WORK ITEM: Give every line of the listing word for word, beginning at the first and including the line with "Select the signature" as the last.
┄┄┄┄┄┄
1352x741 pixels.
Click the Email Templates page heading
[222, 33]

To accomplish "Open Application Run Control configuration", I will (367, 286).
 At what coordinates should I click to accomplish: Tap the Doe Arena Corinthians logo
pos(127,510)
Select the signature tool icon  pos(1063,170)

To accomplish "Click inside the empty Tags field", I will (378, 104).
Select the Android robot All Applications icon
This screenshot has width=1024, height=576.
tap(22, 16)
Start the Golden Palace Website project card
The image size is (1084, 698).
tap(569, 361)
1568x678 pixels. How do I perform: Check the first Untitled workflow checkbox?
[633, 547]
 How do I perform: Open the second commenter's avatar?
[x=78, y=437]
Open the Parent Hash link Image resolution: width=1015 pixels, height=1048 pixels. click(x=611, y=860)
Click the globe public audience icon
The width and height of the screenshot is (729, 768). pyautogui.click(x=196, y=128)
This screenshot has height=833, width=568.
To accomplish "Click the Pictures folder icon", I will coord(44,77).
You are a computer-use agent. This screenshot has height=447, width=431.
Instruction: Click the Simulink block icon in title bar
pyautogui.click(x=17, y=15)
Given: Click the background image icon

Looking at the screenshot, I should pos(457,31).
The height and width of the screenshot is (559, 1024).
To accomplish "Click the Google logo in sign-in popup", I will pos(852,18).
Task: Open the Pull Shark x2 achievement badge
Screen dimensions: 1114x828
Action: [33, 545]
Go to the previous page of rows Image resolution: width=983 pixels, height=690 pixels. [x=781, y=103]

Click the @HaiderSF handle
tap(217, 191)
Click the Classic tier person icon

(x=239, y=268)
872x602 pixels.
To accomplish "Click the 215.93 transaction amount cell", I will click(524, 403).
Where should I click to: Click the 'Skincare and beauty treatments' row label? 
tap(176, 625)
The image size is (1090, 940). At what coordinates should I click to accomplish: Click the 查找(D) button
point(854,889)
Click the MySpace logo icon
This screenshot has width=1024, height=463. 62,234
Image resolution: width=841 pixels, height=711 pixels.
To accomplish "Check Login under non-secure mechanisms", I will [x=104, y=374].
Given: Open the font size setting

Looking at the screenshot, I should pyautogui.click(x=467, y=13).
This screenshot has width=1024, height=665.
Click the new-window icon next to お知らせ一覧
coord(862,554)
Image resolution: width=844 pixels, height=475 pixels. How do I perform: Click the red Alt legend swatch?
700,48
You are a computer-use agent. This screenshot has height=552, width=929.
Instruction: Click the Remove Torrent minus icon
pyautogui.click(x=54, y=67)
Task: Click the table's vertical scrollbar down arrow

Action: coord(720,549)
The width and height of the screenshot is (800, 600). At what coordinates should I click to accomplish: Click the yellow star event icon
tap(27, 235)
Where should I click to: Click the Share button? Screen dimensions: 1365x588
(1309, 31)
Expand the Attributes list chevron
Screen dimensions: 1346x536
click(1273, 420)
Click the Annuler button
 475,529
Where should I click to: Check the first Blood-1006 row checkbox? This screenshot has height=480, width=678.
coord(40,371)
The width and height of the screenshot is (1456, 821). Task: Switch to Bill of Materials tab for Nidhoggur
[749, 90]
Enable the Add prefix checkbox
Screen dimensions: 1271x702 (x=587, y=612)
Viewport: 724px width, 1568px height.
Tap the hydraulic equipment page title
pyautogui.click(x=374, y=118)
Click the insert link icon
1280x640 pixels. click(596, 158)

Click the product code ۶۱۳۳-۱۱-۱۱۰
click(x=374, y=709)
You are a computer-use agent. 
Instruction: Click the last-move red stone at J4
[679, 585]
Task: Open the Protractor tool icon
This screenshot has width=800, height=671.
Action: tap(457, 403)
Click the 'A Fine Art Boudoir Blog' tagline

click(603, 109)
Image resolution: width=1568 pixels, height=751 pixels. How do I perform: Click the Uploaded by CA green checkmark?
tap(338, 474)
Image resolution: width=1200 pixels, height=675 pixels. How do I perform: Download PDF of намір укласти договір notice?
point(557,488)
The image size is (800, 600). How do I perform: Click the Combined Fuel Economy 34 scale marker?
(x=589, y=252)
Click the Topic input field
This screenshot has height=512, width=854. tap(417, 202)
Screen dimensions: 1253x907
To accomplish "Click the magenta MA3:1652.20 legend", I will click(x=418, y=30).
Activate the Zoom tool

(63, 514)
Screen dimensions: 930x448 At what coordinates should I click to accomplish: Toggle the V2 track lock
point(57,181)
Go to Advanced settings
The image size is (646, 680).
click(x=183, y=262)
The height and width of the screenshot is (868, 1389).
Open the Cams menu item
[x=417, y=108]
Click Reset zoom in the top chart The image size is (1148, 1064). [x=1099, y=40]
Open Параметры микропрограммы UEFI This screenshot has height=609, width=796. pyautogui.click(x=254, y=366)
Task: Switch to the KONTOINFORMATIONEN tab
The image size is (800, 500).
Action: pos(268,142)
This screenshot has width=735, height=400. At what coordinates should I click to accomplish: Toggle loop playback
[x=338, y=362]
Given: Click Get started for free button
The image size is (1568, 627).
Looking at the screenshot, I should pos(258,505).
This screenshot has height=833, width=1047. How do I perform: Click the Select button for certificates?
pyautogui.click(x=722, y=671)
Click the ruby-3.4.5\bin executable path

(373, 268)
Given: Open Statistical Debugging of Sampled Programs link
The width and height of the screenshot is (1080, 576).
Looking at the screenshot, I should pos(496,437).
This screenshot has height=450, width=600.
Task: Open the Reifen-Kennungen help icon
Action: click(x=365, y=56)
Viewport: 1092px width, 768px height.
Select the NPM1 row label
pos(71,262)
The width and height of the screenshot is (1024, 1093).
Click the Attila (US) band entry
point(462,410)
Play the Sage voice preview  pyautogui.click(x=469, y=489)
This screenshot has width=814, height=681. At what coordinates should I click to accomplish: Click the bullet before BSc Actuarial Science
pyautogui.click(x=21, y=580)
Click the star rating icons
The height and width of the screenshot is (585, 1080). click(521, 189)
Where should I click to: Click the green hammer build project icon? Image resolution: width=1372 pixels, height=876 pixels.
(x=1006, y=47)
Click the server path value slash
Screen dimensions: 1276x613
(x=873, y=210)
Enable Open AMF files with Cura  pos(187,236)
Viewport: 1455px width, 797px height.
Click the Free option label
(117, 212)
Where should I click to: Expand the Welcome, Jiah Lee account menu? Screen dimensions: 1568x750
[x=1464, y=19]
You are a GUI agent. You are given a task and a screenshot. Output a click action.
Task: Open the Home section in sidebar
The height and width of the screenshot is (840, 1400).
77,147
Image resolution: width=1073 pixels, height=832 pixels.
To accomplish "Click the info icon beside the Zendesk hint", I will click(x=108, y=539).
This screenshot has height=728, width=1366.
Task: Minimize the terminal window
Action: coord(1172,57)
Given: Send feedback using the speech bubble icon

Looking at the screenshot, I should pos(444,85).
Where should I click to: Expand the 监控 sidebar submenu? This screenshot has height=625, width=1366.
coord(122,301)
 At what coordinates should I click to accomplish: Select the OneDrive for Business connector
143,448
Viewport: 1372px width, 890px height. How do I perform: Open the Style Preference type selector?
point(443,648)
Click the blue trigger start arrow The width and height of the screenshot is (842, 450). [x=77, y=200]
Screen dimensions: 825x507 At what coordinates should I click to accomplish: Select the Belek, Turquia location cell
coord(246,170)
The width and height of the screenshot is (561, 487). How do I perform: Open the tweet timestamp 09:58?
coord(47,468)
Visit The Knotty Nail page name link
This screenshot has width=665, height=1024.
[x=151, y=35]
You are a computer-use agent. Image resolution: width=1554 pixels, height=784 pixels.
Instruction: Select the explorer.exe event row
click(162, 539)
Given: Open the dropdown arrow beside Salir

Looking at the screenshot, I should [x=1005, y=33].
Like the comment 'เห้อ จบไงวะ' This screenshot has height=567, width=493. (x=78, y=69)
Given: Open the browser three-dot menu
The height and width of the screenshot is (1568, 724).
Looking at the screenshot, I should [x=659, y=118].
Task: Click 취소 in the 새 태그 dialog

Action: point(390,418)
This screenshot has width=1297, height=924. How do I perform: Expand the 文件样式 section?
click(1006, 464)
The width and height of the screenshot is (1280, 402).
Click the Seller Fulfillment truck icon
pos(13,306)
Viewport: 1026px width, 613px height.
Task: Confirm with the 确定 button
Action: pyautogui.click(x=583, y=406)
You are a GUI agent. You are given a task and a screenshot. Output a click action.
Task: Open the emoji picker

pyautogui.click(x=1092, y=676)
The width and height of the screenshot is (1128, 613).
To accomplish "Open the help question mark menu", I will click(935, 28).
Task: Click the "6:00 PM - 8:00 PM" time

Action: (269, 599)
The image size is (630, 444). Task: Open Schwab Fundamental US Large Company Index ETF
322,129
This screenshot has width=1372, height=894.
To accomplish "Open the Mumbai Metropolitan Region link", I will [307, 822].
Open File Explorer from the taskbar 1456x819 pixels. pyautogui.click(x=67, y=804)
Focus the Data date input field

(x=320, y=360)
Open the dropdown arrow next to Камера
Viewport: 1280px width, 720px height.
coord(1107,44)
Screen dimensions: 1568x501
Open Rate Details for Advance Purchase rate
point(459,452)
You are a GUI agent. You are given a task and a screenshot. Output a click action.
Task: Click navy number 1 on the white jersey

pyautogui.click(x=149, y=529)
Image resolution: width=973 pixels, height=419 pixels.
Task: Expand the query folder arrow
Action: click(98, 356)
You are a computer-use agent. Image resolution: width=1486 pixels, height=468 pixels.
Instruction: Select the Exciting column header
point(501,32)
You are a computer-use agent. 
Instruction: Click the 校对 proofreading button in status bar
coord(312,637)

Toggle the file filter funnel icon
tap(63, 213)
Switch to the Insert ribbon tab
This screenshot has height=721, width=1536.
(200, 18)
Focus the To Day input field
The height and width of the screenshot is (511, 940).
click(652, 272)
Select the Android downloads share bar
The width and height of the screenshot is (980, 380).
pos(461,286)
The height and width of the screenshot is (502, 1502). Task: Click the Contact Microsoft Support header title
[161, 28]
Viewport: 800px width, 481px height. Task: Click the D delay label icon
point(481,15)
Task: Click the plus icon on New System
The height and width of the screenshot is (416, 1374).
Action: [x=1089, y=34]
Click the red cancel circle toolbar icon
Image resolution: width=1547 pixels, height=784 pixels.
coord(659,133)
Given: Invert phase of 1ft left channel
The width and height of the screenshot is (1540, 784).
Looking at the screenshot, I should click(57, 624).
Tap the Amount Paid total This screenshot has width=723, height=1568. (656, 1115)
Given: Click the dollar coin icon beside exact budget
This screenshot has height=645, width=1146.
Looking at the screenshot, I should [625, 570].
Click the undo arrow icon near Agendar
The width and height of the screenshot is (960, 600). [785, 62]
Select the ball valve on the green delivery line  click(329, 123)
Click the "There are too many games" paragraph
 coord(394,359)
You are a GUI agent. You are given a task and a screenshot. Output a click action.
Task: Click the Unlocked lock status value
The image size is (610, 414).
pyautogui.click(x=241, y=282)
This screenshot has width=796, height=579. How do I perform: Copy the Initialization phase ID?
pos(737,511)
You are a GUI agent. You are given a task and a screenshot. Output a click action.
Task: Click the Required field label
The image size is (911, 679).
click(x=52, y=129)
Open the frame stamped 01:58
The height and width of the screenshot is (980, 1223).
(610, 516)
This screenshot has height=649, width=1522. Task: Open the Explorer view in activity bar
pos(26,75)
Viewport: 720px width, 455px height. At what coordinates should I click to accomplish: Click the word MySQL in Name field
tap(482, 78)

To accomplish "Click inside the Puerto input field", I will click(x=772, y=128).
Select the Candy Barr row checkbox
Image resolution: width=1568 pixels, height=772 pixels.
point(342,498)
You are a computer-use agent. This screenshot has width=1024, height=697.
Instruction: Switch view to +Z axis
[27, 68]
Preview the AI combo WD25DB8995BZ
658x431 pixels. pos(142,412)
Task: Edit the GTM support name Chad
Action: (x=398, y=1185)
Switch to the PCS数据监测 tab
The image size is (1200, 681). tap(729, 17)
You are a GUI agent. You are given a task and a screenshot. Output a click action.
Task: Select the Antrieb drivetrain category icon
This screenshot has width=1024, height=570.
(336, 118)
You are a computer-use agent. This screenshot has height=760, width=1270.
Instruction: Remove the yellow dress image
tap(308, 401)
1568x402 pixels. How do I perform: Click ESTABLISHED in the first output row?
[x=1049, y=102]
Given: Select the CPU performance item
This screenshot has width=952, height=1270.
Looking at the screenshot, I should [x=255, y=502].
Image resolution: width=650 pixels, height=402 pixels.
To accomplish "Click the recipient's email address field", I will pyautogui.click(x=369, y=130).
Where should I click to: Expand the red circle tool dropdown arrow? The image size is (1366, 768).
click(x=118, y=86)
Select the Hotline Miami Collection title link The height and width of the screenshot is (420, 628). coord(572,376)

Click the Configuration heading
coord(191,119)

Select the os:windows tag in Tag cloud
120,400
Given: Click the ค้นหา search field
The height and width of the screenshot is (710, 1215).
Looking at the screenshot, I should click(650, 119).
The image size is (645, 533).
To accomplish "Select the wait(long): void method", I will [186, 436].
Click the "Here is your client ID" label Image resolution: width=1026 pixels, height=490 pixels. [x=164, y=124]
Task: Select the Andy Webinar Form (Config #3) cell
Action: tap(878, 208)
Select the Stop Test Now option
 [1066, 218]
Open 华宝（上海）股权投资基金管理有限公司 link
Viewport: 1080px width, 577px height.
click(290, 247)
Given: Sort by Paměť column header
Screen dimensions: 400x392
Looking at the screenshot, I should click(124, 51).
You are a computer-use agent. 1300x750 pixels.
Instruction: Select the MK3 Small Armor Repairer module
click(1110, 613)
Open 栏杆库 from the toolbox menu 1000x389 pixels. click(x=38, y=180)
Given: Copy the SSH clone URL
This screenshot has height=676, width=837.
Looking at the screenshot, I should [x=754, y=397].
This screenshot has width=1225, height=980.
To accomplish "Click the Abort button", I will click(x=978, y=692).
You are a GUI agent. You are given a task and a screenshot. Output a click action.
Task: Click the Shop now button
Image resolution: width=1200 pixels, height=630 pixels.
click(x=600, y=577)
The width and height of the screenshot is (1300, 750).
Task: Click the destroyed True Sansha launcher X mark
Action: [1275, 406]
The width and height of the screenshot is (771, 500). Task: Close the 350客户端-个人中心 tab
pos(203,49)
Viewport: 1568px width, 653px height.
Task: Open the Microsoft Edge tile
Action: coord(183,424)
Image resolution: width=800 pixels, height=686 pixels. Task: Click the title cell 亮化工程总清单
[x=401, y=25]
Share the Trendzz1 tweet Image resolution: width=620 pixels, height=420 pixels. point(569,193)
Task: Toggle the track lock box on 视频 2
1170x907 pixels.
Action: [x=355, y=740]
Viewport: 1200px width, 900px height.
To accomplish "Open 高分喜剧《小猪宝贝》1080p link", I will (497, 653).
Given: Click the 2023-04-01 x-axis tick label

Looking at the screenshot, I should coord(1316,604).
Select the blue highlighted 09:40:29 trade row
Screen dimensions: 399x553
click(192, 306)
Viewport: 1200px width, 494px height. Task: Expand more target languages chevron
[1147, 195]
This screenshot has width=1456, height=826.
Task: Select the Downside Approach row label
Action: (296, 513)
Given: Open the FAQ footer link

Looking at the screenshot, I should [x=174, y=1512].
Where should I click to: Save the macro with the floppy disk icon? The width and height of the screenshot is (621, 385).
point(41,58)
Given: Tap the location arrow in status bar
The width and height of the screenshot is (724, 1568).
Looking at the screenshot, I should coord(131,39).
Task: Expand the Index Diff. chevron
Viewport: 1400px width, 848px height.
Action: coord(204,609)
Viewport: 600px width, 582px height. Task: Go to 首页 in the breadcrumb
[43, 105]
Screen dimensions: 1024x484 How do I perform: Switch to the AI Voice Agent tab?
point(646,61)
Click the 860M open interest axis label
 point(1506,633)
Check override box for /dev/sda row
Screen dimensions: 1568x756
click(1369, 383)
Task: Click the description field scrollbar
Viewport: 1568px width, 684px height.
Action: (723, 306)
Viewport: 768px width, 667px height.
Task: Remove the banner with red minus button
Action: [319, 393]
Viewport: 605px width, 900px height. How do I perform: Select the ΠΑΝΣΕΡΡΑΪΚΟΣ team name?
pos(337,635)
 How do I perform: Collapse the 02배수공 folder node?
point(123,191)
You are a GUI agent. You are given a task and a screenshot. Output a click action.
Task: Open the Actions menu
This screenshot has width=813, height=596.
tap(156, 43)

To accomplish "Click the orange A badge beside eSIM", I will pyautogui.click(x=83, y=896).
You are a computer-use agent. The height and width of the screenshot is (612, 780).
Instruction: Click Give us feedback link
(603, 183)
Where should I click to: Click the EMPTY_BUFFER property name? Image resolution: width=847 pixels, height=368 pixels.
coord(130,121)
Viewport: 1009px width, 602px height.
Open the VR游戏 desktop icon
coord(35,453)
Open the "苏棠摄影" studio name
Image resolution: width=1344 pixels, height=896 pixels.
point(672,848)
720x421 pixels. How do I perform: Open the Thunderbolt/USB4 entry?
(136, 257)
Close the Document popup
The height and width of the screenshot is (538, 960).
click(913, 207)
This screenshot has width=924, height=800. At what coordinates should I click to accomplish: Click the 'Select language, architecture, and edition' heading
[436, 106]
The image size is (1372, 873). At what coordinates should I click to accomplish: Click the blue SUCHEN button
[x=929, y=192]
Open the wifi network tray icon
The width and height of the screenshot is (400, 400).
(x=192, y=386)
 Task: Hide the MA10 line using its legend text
┄┄┄┄┄┄
OUTPUT FOR THIS EXERCISE:
1352x741 pixels.
Click the Email Templates page heading
[222, 33]

To accomplish "Open Application Run Control configuration", I will (367, 286).
 At what coordinates should I click to accomplish: Tap the Doe Arena Corinthians logo
pos(127,510)
Select the signature tool icon  pos(1063,170)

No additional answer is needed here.